Melanom ve sarkom geliştiren fareler ve sıçanlar üzerinde deneyler yaptık. Çoğu durumda ilacın kursa dahil edilmesi, daha sonraki aşamalarda bile tam bir iyileşmeye yol açtı. Yani, proteinin kanser tedavisi için gerekli biyolojik aktiviteye sahip olduğu kesin olarak söylenebilir.

Neden "Isı şoku proteini" nin sadece sarkomda değil, aynı zamanda diğer kötü huylu tümör türlerinde de yardımcı olacağını düşünüyorsunuz?

Yeni ilaç, her tür hücre tarafından sentezlenen bir moleküle dayanıyor. Spesifikliği yok. Diğer tümör tiplerinde, ilaç bu çok yönlülük nedeniyle hareket edecektir.

- İlaç yaratmak için her seferinde uzaya protein göndermek mi gerekecek?

HAYIR. Sıfır yerçekiminde bir kristal oluşturmak, yalnızca ilaç geliştirmenin bilimsel aşaması için gerekliydi. Uzay deneyi sadece doğru yolda olduğumuzu doğruladı. Ve üretim sadece karasal olacak. Aslında ilacı zaten araştırma enstitülerinin üretim yerlerinde üretiyoruz. Hastalara uygulanabilen bir protein solüsyonudur. Farelerde damardan enjekte ediyoruz. Ancak, belki de klinik deneyler sırasında daha etkili yaklaşımlar bulacağız - örneğin, proteinin tümöre hedefli olarak verilmesi optimal olabilir.

- Yeni ilacın herhangi bir yan etkisi var mı?

Şimdiye kadar herhangi bir sorun tespit edilmedi. Test sırasında "Heat Shock Protein" hiçbir toksisite göstermedi. Ancak son olarak, ilacın tam güvenliği hakkında ancak preklinik çalışmaların tamamlanmasından sonra bir sonuca varabileceğiz. Bu bir yıl daha sürecek.

- Ve sonra klinik deneylere başlayabilir misin?

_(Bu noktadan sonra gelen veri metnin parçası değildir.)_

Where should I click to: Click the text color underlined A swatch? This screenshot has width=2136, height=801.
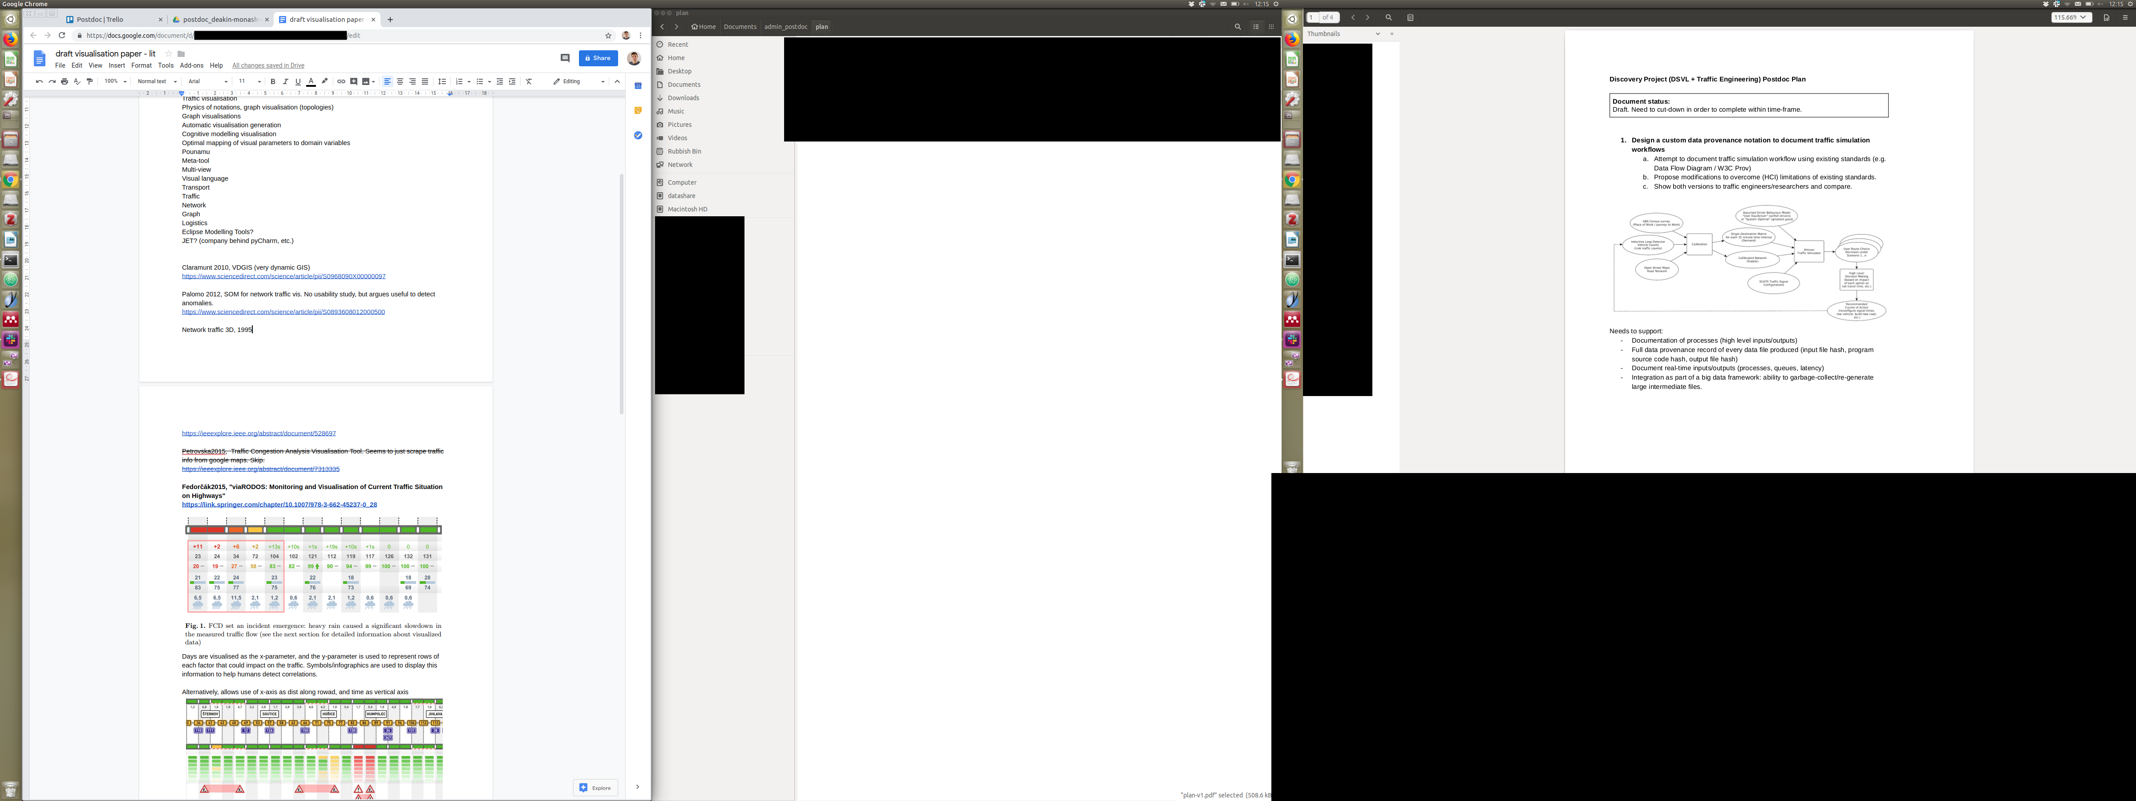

Bu tamamen, onların finansmanı için bir kaynak bulmayı başarıp başaramayacağımıza bağlı. Preklinik aşama için Eğitim ve Bilim Bakanlığı'ndan hibe aldık. Klinik deneyler çok pahalıdır - yaklaşık 100 milyon ruble. Genellikle ortak finansman koşullarında yürütülürler: yatırım yapan özel bir yatırımcı vardır ve başarılı bir şekilde tamamlanması durumunda devlet% 50 geri döner. Sanayi ve Ticaret Bakanlığı'nın veya Sağlık Bakanlığı'nın desteğine güveniyoruz.

- Özel yatırımcı bulundu mu?

HAYIR. Onu bulmak için yapacak çok işimiz var. Japonlara yatırımcı olarak hareket etmelerini teklif etmek mümkün olabilir, ancak bu bir iç gelişme olduğu için Rusya ile başlamak istiyorum. İlaç eşsiz olduğu için tüm kapıları çalacağız. Tamamen yeni bir kanser tedavisini keşfetmenin eşiğindeyiz. Tedavi edilemez tümörleri olan insanlara yardımcı olacaktır.

- Yurtdışında da benzer gelişmeler yaşanıyor mu?

Farklı ülkelerde "Isı şoku proteini" müstahzarını elde etme girişimlerini duyduk. Bu tür çalışmalar, örneğin ABD ve Japonya'da yürütülmektedir. Ancak şimdiye kadar kimse sonuçlarını yayınlamadı. Umarım artık bu konuda yabancı meslektaşlarımızın önündeyizdir. Asıl mesele bu yolda durmamak. Ve bu sadece bir nedenden dolayı olabilir - finansman eksikliği nedeniyle.

- Tüm elverişli koşullar altında, insanlığın kansere çare bulması ne zaman gerçekçi olur?

Tam klinik denemeler genellikle iki ila üç yıl sürer. Maalesef daha hızlı çalışmayacak - bu ciddi bir çalışma. Yani, klinik öncesi çalışmaların son aşaması dikkate alındığında, hastalar üç ila dört yıl içinde yeni bir ilaç alacaktır.